The line containing "Click the line starting with said it would" marks the end: quote every line from the start of the records below through it, word for word.

▼

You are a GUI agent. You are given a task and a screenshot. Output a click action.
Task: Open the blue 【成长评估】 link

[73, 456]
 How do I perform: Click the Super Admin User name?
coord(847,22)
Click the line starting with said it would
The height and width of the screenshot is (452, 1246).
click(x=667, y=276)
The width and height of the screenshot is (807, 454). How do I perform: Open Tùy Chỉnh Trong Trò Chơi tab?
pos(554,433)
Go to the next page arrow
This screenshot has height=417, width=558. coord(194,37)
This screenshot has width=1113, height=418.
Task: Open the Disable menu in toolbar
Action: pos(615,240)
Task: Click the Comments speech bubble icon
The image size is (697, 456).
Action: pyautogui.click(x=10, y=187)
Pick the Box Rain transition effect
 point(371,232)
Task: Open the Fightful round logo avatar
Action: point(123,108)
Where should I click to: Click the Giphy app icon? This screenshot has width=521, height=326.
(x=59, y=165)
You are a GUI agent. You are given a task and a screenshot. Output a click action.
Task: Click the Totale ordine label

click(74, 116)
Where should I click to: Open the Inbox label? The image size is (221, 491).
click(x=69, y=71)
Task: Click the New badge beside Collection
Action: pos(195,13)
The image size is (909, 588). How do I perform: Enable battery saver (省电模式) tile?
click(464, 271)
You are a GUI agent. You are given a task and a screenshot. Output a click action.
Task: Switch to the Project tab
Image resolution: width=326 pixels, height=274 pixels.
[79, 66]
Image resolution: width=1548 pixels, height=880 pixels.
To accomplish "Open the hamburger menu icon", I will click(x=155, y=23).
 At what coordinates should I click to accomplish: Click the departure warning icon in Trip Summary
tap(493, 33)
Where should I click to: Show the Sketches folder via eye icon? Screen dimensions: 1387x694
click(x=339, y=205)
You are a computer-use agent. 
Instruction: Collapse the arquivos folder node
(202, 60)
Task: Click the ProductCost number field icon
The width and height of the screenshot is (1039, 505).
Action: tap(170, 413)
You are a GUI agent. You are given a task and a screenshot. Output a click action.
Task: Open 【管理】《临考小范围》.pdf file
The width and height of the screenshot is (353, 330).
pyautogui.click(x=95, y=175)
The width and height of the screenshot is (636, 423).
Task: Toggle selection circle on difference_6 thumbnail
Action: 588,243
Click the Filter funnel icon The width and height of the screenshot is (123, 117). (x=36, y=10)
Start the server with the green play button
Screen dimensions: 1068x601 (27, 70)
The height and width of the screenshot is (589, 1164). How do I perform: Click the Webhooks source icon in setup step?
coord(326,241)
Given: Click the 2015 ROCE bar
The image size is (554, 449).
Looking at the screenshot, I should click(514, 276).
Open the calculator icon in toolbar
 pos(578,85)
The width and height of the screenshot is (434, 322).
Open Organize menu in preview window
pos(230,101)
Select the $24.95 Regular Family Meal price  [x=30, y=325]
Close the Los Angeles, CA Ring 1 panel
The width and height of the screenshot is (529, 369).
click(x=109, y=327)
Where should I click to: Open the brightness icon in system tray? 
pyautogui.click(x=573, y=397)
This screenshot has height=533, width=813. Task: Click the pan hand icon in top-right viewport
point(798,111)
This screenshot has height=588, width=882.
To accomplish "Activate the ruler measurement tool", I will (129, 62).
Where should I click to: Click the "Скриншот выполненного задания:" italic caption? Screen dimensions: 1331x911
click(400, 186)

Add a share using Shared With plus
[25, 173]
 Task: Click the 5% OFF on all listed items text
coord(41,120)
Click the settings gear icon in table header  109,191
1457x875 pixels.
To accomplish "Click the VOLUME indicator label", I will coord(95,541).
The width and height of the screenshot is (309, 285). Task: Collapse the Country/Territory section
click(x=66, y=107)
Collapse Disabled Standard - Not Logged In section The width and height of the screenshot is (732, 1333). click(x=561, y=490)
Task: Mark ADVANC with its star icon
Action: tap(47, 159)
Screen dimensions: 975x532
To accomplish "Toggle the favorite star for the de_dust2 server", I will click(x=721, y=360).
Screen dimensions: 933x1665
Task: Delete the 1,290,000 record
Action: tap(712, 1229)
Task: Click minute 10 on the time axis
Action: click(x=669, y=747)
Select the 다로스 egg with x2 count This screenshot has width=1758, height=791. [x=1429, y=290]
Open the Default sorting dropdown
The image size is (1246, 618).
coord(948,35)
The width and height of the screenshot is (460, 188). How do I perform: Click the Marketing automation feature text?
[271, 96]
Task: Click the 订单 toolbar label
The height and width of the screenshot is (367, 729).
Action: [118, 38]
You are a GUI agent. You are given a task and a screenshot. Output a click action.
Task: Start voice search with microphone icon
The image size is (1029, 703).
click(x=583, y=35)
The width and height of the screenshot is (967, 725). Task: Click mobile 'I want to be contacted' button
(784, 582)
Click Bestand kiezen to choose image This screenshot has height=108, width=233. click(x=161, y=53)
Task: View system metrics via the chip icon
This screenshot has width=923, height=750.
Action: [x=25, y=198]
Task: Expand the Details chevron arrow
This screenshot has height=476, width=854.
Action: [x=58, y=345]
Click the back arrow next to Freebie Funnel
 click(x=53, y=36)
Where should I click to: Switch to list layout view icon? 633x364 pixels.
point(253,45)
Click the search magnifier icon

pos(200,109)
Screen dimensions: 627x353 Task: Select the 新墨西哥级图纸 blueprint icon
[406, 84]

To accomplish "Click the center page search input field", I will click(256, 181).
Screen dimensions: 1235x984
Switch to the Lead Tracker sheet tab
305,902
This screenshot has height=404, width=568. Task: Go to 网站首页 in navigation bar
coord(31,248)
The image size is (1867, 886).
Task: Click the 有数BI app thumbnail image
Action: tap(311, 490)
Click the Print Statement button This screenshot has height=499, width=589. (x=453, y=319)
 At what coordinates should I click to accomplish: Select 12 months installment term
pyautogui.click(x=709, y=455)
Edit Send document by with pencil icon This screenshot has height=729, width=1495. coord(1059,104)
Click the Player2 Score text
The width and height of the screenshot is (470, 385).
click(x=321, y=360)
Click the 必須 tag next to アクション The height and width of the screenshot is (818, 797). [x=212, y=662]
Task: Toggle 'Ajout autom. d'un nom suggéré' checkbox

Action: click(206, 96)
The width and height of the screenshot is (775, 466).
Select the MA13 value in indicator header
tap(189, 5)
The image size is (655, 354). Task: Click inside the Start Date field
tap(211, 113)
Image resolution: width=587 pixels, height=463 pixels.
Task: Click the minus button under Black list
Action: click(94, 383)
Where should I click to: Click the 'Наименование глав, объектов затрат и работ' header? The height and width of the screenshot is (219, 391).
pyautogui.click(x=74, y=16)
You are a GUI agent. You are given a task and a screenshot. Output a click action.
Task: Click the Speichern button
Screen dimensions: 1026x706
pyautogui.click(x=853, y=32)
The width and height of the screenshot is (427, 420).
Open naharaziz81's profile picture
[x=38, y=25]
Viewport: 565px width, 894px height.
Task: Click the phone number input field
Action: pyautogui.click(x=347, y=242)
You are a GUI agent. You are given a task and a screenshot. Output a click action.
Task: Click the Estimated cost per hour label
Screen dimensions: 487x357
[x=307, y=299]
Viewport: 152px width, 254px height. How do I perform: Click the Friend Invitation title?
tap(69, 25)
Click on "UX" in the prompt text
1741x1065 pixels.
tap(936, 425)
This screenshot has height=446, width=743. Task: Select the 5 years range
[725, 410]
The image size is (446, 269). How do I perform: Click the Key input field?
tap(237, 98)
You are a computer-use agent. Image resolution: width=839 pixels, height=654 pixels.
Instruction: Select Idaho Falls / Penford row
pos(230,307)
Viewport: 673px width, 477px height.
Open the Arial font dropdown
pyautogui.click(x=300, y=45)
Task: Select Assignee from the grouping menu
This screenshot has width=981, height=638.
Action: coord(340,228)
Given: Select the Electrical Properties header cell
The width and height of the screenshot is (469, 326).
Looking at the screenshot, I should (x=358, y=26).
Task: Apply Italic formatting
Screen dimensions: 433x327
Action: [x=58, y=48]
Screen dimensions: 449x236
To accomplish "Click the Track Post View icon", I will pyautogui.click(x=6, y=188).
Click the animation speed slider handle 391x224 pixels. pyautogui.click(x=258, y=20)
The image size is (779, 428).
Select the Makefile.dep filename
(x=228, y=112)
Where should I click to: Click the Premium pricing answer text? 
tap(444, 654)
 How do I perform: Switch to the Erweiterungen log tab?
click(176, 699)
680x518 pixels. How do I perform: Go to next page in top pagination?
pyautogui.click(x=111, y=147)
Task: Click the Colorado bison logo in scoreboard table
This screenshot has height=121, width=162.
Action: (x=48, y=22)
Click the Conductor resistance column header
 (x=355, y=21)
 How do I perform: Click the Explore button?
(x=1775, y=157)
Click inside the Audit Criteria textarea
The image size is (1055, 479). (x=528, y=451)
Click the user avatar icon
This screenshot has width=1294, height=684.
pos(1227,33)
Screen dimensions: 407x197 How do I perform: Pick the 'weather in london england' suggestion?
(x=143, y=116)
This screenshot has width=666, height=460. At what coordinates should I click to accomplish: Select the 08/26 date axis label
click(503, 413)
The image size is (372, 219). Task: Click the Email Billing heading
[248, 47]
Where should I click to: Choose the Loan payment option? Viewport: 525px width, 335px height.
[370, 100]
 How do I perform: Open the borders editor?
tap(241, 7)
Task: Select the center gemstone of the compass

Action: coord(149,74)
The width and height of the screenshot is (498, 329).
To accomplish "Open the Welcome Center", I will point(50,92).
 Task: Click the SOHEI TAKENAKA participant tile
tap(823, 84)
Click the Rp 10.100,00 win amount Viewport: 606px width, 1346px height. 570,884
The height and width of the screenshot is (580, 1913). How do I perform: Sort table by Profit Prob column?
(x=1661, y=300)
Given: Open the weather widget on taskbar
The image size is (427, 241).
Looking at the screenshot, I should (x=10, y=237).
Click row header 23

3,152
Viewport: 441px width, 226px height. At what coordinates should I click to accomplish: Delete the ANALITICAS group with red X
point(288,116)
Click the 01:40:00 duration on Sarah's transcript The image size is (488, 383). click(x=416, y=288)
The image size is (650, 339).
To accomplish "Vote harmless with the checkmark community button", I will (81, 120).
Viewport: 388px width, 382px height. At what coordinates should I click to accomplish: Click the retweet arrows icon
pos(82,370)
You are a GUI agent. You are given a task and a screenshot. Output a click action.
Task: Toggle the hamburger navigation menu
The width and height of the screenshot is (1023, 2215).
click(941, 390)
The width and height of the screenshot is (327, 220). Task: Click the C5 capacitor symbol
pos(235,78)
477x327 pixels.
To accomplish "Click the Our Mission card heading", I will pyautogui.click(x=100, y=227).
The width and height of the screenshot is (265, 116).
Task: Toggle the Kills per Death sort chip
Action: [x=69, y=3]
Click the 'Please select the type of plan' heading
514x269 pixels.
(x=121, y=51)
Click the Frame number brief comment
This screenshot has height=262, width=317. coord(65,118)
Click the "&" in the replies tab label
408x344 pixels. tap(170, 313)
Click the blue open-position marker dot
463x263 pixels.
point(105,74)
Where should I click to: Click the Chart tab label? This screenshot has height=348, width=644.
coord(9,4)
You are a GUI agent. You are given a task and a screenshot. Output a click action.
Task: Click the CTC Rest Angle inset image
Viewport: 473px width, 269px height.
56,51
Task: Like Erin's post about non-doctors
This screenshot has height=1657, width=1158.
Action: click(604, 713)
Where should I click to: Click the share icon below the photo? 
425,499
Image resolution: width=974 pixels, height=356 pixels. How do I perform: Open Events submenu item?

▲

◆ **TASK OUTPUT**:
You are a GUI agent. You are given a task and a screenshot. Output a click action.
Task: Open the blue 【成长评估】 link

[73, 456]
 How do I perform: Click the Super Admin User name?
coord(847,22)
Click the line starting with said it would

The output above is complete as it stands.